私のいとこの名前を聞いた瞬間、海里くんは止まっていた。
「どうしたの?」
私は下に俯く海里くんを下から覗く。
背中を起こして、海里くんは言う。
「あのさ、ミディアムで黒髪だった?」
海里くんは驚きながらも、私に返答を待っていた。
「…あ、そうだね。黒髪だったよ」
私がそう言うと、大きい黒目がはっきり見えるように開いていた。
私は海里くんの態度が気になった。
なんで私に歳が近い人を聞いてきたのか。
また、なんで亡くなった茜のことでこんなに驚くのか。
「なんで、そんなこと私に聞くの? 海里くんと何か関係あるの」
私は首を傾げて、海里くんに聞いた。
海里くんは戸惑いながらも、私に言ってきた。
「…水沢茜は僕たちの幼馴染でもあり、親友なんだ」
「え? 僕達ということは、芹沢も」
「そう。茜は、東京にいたんだよ。
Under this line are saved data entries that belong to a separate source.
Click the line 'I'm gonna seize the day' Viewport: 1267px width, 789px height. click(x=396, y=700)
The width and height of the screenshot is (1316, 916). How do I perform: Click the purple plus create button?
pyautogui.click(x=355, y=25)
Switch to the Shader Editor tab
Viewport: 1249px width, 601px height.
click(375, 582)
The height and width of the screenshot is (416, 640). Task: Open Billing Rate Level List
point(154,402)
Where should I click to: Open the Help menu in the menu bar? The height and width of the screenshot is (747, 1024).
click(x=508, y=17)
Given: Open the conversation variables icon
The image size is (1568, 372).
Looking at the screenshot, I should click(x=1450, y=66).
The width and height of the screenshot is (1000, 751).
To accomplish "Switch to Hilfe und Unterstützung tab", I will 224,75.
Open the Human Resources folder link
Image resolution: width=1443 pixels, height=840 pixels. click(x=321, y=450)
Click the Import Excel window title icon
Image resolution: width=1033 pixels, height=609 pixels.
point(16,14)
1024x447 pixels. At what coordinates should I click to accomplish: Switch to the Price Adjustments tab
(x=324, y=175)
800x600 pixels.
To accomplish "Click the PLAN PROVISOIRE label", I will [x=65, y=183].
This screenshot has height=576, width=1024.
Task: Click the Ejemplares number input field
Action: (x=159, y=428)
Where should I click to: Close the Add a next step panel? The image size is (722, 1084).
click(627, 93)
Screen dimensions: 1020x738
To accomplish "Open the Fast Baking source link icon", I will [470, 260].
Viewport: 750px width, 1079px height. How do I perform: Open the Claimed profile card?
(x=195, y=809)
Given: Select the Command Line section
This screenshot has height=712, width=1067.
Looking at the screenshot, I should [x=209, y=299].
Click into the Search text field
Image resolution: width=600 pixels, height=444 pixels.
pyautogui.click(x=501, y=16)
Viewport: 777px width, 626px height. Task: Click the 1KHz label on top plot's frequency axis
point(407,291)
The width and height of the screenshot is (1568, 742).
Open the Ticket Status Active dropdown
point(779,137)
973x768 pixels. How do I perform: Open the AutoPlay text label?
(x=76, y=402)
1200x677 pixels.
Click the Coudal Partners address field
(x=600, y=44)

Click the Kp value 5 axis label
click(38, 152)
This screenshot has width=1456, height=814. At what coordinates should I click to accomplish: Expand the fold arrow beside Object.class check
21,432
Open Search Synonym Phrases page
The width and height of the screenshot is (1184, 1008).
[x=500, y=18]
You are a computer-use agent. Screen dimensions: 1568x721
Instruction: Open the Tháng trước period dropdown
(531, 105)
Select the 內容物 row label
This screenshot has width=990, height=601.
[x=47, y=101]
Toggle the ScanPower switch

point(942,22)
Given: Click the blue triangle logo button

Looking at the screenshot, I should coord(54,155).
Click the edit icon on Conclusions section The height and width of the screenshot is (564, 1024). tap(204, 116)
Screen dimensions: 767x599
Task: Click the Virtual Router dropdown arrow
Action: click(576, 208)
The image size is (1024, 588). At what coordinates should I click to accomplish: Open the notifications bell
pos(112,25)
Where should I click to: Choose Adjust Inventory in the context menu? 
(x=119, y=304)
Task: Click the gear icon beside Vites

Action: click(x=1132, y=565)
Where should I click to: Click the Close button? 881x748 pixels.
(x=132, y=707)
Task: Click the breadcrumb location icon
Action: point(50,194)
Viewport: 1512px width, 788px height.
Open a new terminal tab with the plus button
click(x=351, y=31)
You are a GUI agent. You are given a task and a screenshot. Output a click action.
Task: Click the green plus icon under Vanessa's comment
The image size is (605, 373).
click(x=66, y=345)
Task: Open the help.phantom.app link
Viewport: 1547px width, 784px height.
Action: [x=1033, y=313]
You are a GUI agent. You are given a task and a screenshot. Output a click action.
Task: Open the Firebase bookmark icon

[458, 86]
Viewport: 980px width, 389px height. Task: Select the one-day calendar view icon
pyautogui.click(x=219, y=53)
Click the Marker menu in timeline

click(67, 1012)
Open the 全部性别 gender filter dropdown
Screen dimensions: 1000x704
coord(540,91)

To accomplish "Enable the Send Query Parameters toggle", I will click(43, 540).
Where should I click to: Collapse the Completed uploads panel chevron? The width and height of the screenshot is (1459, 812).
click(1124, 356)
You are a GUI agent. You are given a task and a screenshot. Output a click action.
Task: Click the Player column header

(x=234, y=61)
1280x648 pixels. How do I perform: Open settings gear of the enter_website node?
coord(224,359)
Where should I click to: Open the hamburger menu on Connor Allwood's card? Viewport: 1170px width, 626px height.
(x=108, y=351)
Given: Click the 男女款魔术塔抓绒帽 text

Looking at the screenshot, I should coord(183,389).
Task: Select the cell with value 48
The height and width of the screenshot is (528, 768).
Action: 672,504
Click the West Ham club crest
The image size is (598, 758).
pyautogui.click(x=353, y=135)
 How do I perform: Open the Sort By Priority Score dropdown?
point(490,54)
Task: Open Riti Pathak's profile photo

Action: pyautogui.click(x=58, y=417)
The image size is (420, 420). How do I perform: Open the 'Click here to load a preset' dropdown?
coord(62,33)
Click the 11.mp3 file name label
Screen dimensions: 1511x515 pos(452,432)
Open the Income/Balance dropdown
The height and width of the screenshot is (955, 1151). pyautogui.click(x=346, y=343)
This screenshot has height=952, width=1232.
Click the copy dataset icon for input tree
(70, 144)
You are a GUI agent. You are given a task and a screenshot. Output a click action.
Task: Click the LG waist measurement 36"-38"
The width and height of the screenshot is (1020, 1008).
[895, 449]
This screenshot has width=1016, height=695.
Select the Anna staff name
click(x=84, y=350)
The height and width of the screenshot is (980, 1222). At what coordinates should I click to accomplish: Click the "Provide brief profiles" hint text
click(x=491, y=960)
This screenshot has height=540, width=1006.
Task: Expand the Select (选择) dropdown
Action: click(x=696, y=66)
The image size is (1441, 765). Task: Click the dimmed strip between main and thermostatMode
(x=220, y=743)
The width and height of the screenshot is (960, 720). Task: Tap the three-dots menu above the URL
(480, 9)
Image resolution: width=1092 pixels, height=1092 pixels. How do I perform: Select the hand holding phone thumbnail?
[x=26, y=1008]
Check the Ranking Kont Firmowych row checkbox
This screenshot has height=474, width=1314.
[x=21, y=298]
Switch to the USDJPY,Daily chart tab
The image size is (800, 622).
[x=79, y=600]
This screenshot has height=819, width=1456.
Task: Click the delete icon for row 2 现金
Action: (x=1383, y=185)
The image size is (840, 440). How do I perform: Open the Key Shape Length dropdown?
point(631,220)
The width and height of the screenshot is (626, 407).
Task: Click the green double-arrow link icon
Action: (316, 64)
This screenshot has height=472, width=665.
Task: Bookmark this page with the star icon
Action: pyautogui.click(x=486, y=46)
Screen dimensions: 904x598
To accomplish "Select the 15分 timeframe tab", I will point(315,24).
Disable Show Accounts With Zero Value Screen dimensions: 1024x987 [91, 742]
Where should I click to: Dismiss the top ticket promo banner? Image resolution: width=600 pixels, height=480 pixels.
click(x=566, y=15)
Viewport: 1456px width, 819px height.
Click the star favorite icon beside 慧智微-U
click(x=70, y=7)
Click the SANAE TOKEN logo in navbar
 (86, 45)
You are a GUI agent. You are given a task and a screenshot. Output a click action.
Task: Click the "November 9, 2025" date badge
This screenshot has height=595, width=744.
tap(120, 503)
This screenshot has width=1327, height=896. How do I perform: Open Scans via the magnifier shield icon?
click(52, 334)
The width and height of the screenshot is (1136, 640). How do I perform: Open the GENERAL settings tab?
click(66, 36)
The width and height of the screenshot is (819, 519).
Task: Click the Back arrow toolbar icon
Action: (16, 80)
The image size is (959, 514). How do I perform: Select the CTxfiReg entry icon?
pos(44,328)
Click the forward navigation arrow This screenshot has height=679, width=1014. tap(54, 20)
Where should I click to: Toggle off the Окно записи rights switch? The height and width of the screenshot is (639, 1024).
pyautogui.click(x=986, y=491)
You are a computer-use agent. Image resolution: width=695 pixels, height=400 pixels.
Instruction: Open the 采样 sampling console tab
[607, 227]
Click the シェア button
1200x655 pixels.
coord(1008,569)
ここは、宮城県だけど」
「僕たちは、元々東京出身なんだ」
海里くんは、私に続けて言った。
「…そう、なんだ。まさか茜に幼馴染がいるとは。そんな話聞いたことなかったから、正直驚いてるよ。そっか」
私は本当に驚いている。あの茜と海里くん達が関わっていたなんて。一回も聞いたことなかった。
茜は、至って普通の中学生だったんだ。
明るくて、顔も可愛いくて、いつも笑顔だった。
周りから信頼もされていただろう。
親戚で集まる度、みんな茜の話で盛り上がっていたから。
「…暁と僕は小さい頃から一緒だったんだ。でもある時から茜は変わったんだ。僕達は気づかなかったんだ、茜の苦しみを。うーん、今から話すと長いから、暁にちょっと行って、上がらせてもらおう。今話さないとダメなきがするから」
海里くんは言って、芹沢と交渉してきた。
その様子を見ていた私は、芹沢の顔がすごい険悪そうにして、舌打ちをしていた。
海里くんはタッタッと走り、私の元へ来た。